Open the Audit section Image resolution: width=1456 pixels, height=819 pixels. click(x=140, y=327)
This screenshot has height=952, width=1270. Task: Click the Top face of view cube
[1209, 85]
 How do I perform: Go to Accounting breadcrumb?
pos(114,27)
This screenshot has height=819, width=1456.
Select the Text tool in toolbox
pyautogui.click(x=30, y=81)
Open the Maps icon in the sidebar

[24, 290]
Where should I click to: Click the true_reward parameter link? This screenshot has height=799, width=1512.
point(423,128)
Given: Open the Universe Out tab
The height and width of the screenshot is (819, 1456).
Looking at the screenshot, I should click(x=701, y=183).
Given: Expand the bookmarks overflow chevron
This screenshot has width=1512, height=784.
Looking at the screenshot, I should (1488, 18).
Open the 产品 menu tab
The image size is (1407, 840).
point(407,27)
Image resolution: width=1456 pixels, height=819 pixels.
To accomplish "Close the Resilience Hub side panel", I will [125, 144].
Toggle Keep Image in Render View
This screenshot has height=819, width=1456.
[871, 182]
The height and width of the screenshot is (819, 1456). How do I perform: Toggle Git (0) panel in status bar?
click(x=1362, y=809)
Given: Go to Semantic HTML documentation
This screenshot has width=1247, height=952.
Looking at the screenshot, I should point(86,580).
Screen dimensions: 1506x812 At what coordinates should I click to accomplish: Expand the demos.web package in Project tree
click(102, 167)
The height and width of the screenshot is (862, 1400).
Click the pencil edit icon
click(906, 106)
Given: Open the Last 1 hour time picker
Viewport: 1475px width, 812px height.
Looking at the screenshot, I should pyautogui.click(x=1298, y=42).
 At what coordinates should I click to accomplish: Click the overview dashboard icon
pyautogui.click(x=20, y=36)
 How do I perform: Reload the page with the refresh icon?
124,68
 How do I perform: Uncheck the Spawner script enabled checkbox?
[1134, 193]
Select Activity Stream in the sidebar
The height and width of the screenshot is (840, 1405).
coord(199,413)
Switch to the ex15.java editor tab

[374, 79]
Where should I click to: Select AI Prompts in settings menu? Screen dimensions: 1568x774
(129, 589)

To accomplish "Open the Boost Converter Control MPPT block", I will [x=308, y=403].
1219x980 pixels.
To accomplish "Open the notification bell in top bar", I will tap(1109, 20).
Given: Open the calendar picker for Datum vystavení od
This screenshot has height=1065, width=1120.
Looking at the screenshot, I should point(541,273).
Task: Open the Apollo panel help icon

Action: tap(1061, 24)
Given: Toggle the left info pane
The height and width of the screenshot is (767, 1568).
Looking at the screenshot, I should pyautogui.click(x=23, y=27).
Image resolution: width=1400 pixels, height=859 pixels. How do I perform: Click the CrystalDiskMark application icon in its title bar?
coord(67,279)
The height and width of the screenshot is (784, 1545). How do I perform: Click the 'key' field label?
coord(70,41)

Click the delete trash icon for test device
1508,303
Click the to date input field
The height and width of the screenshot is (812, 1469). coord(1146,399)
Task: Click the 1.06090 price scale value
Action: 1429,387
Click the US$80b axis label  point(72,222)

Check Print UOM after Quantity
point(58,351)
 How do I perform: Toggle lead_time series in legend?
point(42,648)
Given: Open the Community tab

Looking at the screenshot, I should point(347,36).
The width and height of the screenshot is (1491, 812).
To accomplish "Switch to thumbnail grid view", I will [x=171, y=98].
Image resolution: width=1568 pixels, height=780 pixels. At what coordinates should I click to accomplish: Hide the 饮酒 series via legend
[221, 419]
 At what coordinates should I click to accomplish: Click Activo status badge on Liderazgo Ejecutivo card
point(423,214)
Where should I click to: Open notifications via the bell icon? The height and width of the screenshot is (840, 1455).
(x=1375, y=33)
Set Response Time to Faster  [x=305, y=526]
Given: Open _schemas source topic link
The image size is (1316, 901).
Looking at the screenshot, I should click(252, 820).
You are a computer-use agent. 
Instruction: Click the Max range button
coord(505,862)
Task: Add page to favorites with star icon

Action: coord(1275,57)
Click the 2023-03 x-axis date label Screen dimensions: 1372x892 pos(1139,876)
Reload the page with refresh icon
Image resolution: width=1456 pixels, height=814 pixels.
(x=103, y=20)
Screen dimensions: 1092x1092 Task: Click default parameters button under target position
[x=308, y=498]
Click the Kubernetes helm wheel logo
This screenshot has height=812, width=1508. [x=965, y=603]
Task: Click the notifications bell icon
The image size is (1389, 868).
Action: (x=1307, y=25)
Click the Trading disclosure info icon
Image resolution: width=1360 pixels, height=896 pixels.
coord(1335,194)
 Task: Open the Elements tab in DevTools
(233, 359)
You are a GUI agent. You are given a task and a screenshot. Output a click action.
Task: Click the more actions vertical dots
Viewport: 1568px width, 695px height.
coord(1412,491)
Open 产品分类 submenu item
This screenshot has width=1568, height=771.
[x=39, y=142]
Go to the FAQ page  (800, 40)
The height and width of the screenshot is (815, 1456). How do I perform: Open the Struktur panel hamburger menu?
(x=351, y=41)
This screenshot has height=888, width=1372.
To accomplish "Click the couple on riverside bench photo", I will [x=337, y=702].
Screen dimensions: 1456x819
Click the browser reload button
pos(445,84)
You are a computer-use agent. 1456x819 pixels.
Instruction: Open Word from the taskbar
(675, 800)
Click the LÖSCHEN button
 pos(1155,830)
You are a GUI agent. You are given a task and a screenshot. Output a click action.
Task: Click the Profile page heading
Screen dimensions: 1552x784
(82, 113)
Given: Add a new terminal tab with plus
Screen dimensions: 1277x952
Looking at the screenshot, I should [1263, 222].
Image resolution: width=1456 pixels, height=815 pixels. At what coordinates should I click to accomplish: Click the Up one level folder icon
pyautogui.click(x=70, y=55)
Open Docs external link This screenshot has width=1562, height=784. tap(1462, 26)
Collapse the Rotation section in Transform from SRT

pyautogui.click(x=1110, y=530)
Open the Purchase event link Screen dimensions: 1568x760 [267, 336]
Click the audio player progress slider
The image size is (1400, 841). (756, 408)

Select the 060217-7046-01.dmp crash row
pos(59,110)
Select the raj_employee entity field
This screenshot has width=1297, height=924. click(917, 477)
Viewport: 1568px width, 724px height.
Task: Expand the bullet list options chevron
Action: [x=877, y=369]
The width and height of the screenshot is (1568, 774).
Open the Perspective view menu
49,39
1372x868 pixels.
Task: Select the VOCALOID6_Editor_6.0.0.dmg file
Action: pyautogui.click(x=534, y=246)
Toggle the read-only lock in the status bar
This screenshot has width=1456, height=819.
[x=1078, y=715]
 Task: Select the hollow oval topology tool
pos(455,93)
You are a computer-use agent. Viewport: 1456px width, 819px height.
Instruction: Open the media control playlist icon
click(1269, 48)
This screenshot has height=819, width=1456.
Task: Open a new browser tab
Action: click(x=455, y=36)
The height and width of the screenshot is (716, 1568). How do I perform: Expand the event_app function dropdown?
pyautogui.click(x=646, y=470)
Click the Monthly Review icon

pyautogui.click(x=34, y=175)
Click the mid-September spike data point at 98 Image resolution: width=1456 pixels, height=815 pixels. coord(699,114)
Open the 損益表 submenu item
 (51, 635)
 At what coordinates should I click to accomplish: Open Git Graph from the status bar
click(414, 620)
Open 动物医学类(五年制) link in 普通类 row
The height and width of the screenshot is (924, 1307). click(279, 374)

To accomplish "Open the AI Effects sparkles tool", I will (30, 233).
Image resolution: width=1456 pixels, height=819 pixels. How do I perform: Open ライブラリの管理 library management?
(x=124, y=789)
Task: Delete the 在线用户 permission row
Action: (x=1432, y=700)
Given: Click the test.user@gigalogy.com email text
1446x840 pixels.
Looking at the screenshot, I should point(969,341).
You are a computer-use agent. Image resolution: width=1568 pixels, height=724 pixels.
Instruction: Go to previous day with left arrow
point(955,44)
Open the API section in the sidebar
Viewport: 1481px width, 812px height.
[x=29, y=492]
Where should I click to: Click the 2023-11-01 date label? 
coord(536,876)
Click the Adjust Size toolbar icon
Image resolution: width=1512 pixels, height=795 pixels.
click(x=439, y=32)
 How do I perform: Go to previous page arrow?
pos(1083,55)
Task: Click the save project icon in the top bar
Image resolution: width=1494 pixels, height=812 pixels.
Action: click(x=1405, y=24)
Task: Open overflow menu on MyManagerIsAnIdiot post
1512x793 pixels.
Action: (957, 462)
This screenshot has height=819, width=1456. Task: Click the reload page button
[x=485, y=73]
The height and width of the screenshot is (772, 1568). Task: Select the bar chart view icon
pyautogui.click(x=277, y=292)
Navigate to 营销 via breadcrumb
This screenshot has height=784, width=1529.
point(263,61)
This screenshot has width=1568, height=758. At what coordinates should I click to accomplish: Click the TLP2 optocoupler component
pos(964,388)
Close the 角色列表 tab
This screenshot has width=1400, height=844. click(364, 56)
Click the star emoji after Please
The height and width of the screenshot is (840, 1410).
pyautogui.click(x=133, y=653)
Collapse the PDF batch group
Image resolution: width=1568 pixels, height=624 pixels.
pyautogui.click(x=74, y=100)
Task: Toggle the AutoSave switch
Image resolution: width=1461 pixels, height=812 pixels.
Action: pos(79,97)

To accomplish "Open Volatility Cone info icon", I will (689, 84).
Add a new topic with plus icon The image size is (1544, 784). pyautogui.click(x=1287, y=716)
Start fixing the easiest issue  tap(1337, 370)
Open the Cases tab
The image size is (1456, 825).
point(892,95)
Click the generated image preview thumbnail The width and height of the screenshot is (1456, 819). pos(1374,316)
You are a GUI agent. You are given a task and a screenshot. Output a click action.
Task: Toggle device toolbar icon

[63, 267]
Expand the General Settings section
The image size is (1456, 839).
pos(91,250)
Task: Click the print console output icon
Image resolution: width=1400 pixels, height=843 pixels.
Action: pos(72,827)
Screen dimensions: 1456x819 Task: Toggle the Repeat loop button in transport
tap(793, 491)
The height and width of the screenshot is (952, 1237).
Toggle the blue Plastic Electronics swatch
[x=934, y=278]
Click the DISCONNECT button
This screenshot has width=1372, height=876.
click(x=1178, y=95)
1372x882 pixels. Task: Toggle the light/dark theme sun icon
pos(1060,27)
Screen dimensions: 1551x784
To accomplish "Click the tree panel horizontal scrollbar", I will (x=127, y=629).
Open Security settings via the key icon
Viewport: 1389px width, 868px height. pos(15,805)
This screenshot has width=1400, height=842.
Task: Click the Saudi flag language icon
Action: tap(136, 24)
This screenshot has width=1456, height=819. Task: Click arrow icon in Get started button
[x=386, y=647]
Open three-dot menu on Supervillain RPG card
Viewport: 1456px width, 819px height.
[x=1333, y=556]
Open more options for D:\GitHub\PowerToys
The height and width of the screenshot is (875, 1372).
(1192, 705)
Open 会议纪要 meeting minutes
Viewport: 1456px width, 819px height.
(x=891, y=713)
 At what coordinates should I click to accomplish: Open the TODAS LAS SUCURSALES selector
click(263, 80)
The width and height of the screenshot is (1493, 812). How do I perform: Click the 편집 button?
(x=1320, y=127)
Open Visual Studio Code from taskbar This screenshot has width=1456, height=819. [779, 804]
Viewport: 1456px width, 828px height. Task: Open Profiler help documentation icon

--

Using the data above, return each line that includes the word "agent".

=== Written answer ===
You are a computer-use agent. 
You are a GUI agent. You are given a task and a screenshot. Output a click action.
You are a computer-use agent. 1456x819 pixels.
You are a GUI agent. You are given a task and a screenshot. Output a click action.
You are a computer-use agent. Viewport: 1456px width, 819px height.
You are a computer-use agent. Image resolution: width=1568 pixels, height=724 pixels.
You are a GUI agent. You are given a task and a screenshot. Output a click action.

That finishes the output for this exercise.